(Saved entries)
================
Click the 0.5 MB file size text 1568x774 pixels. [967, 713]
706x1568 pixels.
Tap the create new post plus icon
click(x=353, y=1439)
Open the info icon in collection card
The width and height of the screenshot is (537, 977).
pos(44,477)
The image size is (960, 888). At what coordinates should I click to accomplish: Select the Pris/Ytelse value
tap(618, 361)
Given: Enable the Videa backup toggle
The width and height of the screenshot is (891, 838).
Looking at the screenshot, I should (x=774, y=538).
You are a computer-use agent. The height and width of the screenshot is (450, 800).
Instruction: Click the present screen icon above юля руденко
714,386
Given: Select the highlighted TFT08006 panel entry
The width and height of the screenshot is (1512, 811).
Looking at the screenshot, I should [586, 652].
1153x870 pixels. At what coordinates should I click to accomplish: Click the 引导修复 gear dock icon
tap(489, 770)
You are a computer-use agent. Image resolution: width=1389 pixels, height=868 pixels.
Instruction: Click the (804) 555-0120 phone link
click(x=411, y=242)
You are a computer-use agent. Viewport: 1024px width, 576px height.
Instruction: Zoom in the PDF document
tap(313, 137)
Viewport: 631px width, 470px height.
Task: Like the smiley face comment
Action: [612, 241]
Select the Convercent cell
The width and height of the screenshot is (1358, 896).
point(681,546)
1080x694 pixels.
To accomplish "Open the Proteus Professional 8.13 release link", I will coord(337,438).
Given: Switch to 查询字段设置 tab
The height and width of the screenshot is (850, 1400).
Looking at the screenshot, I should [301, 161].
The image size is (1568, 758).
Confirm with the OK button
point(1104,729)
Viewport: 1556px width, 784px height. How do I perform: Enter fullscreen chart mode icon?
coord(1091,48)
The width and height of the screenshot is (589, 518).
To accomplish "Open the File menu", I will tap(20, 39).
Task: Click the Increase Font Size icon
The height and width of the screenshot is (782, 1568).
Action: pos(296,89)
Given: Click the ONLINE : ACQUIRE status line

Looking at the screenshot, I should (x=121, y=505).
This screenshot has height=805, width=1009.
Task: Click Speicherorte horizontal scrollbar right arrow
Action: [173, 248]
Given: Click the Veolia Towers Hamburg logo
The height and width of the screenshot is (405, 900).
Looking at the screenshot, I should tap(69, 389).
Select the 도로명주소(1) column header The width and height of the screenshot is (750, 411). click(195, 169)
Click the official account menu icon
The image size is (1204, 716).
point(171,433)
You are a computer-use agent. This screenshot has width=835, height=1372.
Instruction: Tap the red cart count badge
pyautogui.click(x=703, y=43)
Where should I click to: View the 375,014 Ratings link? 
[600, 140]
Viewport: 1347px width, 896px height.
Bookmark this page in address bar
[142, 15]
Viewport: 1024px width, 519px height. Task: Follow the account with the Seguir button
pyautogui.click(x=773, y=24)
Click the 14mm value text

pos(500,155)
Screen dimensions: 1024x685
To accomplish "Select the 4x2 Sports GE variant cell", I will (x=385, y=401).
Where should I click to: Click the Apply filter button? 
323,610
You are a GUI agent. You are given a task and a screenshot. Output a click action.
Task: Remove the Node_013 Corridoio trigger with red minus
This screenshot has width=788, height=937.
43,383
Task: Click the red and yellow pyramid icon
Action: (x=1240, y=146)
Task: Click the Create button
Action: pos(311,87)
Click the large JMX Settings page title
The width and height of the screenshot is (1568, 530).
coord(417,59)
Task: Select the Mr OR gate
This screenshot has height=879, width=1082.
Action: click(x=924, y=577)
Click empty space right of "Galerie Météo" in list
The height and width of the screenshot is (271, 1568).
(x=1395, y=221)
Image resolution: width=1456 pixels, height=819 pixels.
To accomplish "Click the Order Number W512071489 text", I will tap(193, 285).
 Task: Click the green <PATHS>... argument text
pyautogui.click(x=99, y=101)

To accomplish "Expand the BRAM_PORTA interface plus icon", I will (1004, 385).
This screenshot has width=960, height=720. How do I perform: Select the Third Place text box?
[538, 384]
================
The records need to be copied exactly, with no line left out.

▶ [Response for this exercise]
Click the 0.5 MB file size text 1568x774 pixels. [967, 713]
706x1568 pixels.
Tap the create new post plus icon
click(x=353, y=1439)
Open the info icon in collection card
The width and height of the screenshot is (537, 977).
pos(44,477)
The image size is (960, 888). At what coordinates should I click to accomplish: Select the Pris/Ytelse value
tap(618, 361)
Given: Enable the Videa backup toggle
The width and height of the screenshot is (891, 838).
Looking at the screenshot, I should (x=774, y=538).
You are a computer-use agent. The height and width of the screenshot is (450, 800).
Instruction: Click the present screen icon above юля руденко
714,386
Given: Select the highlighted TFT08006 panel entry
The width and height of the screenshot is (1512, 811).
Looking at the screenshot, I should [586, 652].
1153x870 pixels. At what coordinates should I click to accomplish: Click the 引导修复 gear dock icon
tap(489, 770)
You are a computer-use agent. Image resolution: width=1389 pixels, height=868 pixels.
Instruction: Click the (804) 555-0120 phone link
click(x=411, y=242)
You are a computer-use agent. Viewport: 1024px width, 576px height.
Instruction: Zoom in the PDF document
tap(313, 137)
Viewport: 631px width, 470px height.
Task: Like the smiley face comment
Action: [612, 241]
Select the Convercent cell
The width and height of the screenshot is (1358, 896).
point(681,546)
1080x694 pixels.
To accomplish "Open the Proteus Professional 8.13 release link", I will coord(337,438).
Given: Switch to 查询字段设置 tab
The height and width of the screenshot is (850, 1400).
Looking at the screenshot, I should [301, 161].
The image size is (1568, 758).
Confirm with the OK button
point(1104,729)
Viewport: 1556px width, 784px height. How do I perform: Enter fullscreen chart mode icon?
coord(1091,48)
The width and height of the screenshot is (589, 518).
To accomplish "Open the File menu", I will tap(20, 39).
Task: Click the Increase Font Size icon
The height and width of the screenshot is (782, 1568).
Action: pos(296,89)
Given: Click the ONLINE : ACQUIRE status line

Looking at the screenshot, I should (x=121, y=505).
This screenshot has height=805, width=1009.
Task: Click Speicherorte horizontal scrollbar right arrow
Action: [173, 248]
Given: Click the Veolia Towers Hamburg logo
The height and width of the screenshot is (405, 900).
Looking at the screenshot, I should tap(69, 389).
Select the 도로명주소(1) column header The width and height of the screenshot is (750, 411). click(195, 169)
Click the official account menu icon
The image size is (1204, 716).
point(171,433)
You are a computer-use agent. This screenshot has width=835, height=1372.
Instruction: Tap the red cart count badge
pyautogui.click(x=703, y=43)
Where should I click to: View the 375,014 Ratings link? 
[600, 140]
Viewport: 1347px width, 896px height.
Bookmark this page in address bar
[142, 15]
Viewport: 1024px width, 519px height. Task: Follow the account with the Seguir button
pyautogui.click(x=773, y=24)
Click the 14mm value text

pos(500,155)
Screen dimensions: 1024x685
To accomplish "Select the 4x2 Sports GE variant cell", I will (x=385, y=401).
Where should I click to: Click the Apply filter button? 
323,610
You are a GUI agent. You are given a task and a screenshot. Output a click action.
Task: Remove the Node_013 Corridoio trigger with red minus
This screenshot has width=788, height=937.
43,383
Task: Click the red and yellow pyramid icon
Action: (x=1240, y=146)
Task: Click the Create button
Action: pos(311,87)
Click the large JMX Settings page title
The width and height of the screenshot is (1568, 530).
coord(417,59)
Task: Select the Mr OR gate
This screenshot has height=879, width=1082.
Action: click(x=924, y=577)
Click empty space right of "Galerie Météo" in list
The height and width of the screenshot is (271, 1568).
(x=1395, y=221)
Image resolution: width=1456 pixels, height=819 pixels.
To accomplish "Click the Order Number W512071489 text", I will tap(193, 285).
 Task: Click the green <PATHS>... argument text
pyautogui.click(x=99, y=101)

To accomplish "Expand the BRAM_PORTA interface plus icon", I will (1004, 385).
This screenshot has width=960, height=720. How do I perform: Select the Third Place text box?
[538, 384]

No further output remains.